Abdurrahman Câmi, by whom the Ottoman statesmen, notably Mehmet the Conqueror, were inspired, cited this function of the justice in his work “Baharistan” very succinctly. According to Câmi, it is the justice which is the underlying reason of the presence of rulers and “the value decisive for protection of the country”.1

However, justice is a virtue that cannot be easily realised. For the very reason, as the most eminent virtue, justice is not a matter of rhetoric, but of a practice. In other words, what should be achieved is to ensure the implementation of justice, but also in an apparent way, rather than to merely make mention of it. The proper and effective administration of justice in an apparent way will reinforce the public trust and confidence in the State, especially in the judiciary, vested with the authority to dispense justice.   
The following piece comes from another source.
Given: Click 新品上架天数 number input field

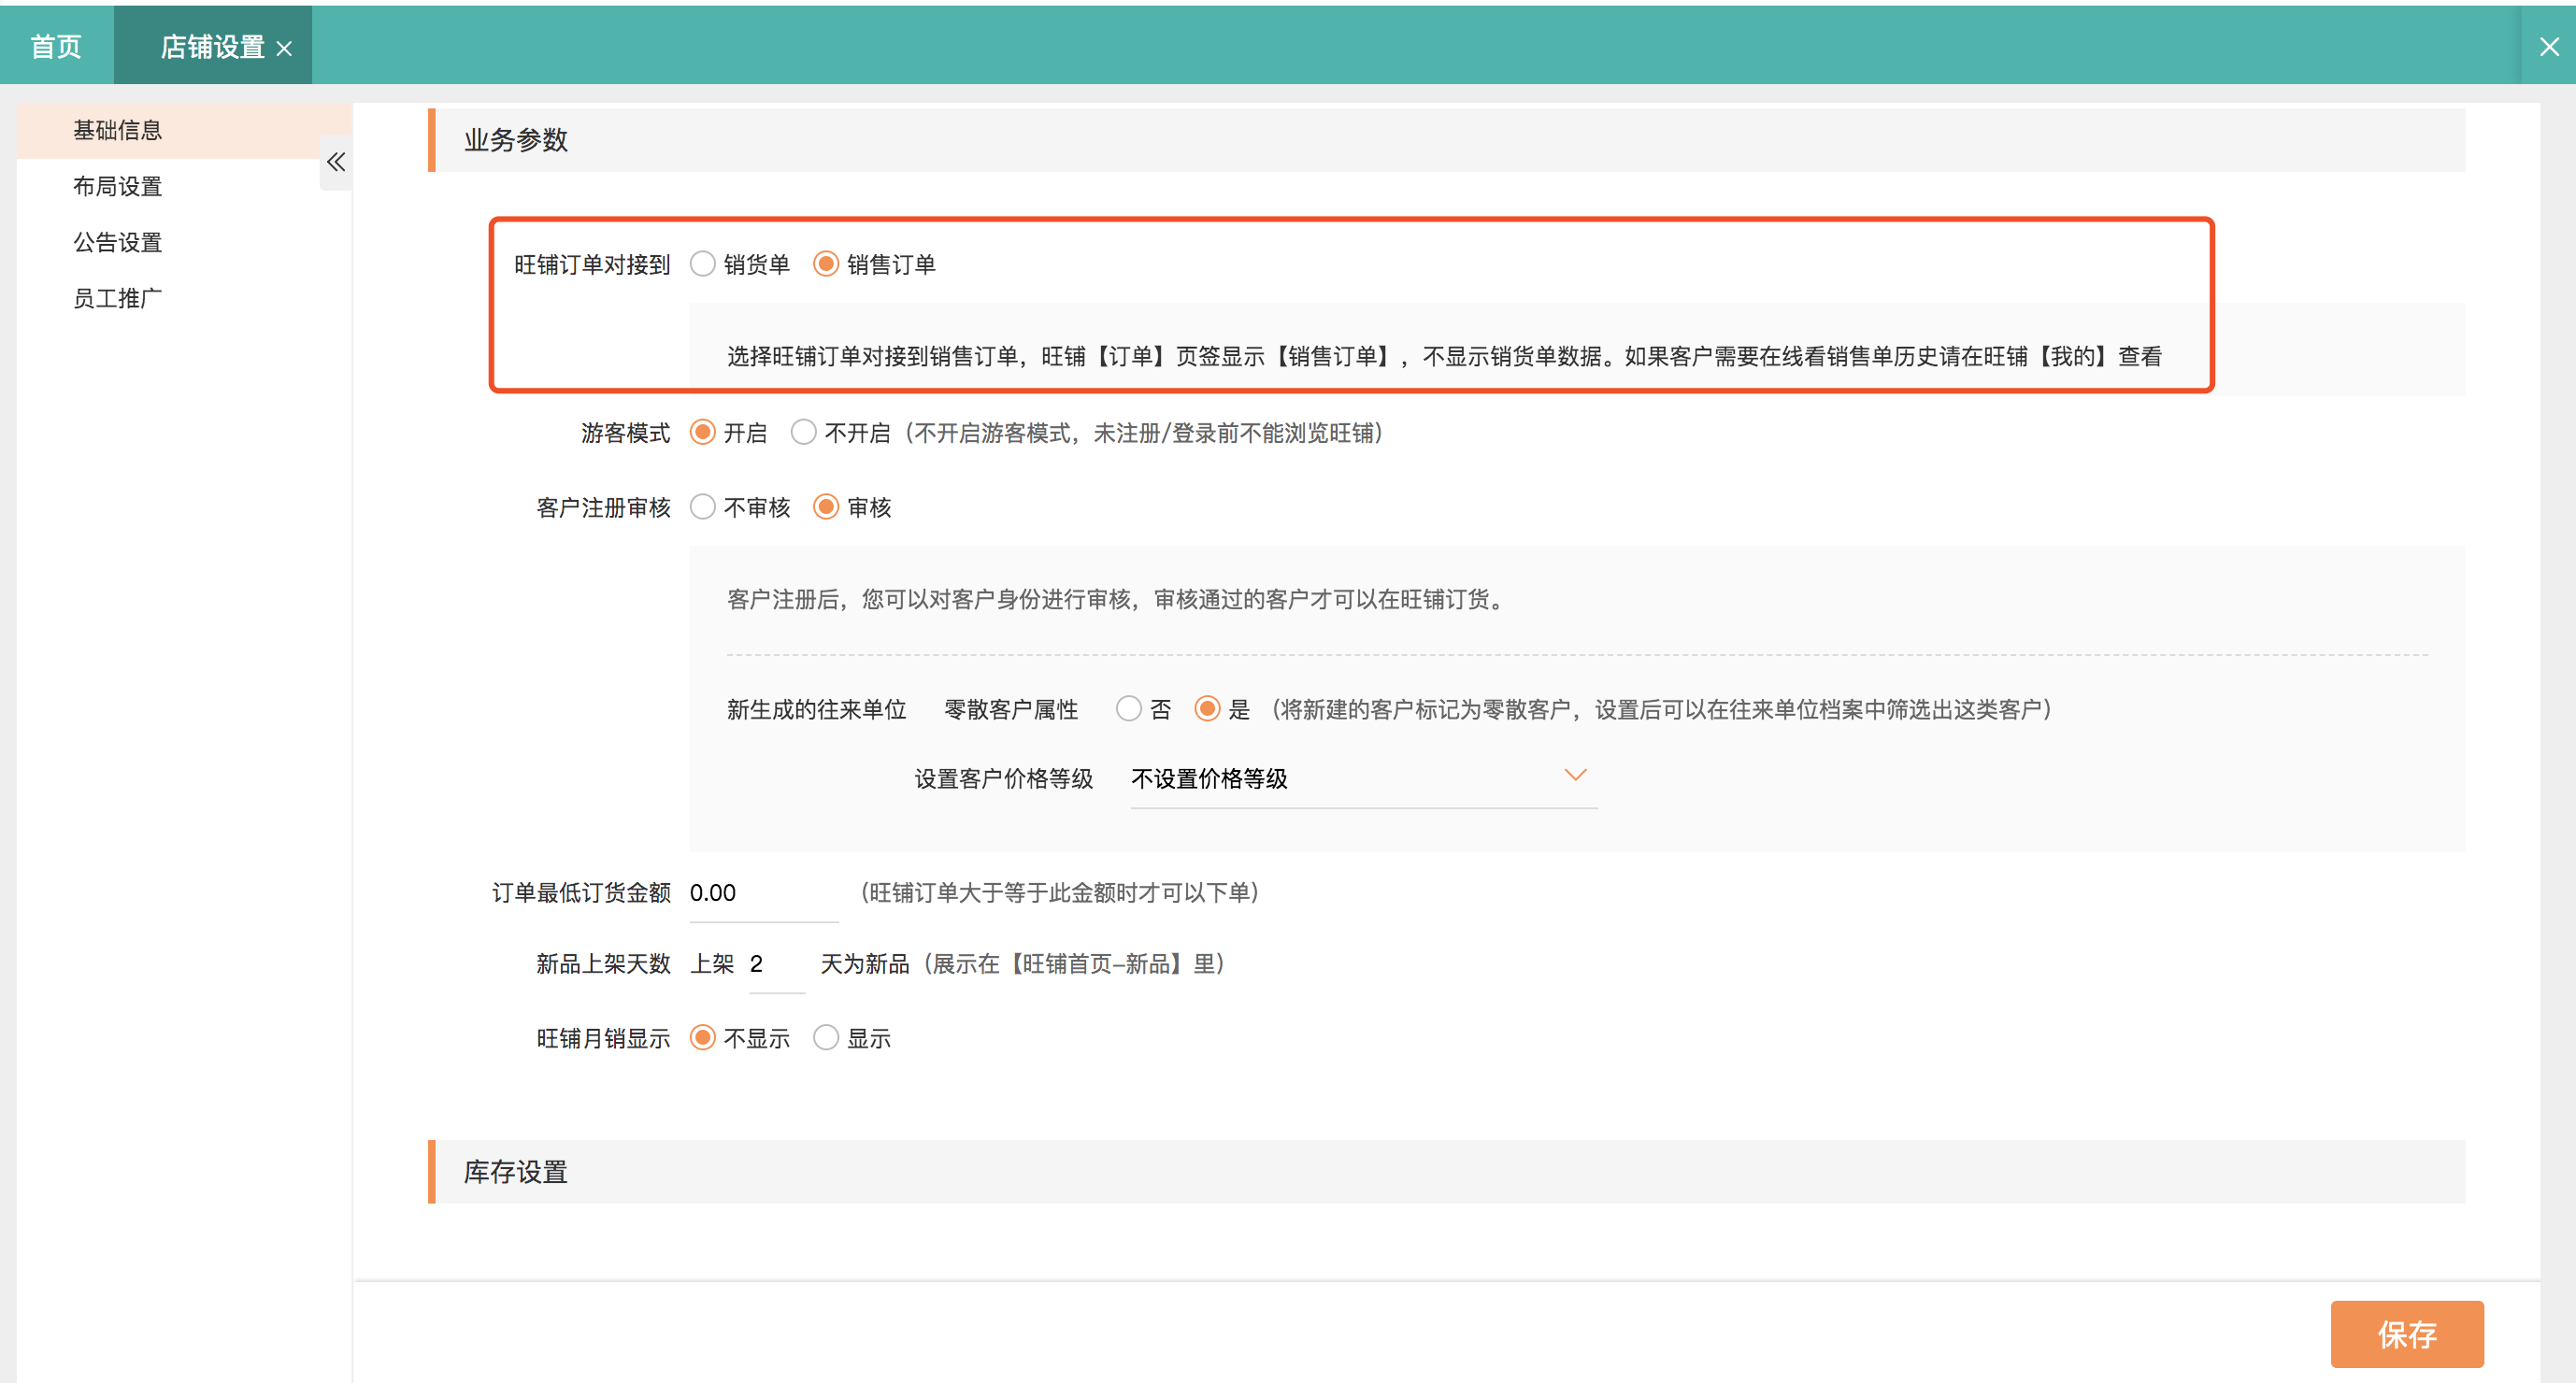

In practice, justice is the accordance and assurance of a given right. This brings forward the close link between justice and power. The secure of justice requires power, and legitimacy of power may be ensured through justice. In this sense, the eminent philosopher Pascal states that “justice without power is inefficient, power without justice is tyrannical. Justice and power must be brought together, so that whatever is just may be powerful, and whatever is powerful may be just.2

It is undoubtedly the law that could render what is powerful just at the same time. Indeed, the main function of the law is to combine power and justice by means of restricting the political power. Accordingly, as stated by the late Alija Izetbegović, who qualified power merely as an instrument to achieve justice, “Law steps in when and where the ruler is subject to restriction”.3

What underlies the constitutional jurisdiction is the consideration to integrate the power with the law and justice. The concern to protect and maintain fundamental rights and freedoms by setting certain restrictions for the political power within the constitutional boundaries has led to the institutionalisation of constitutional jurisdiction in the last century. Notably, the reaction to the massacres and systematic violations of human rights during the two great wars has resulted in the establishment of constitutional courts, at national level, and of human rights tribunals at international level.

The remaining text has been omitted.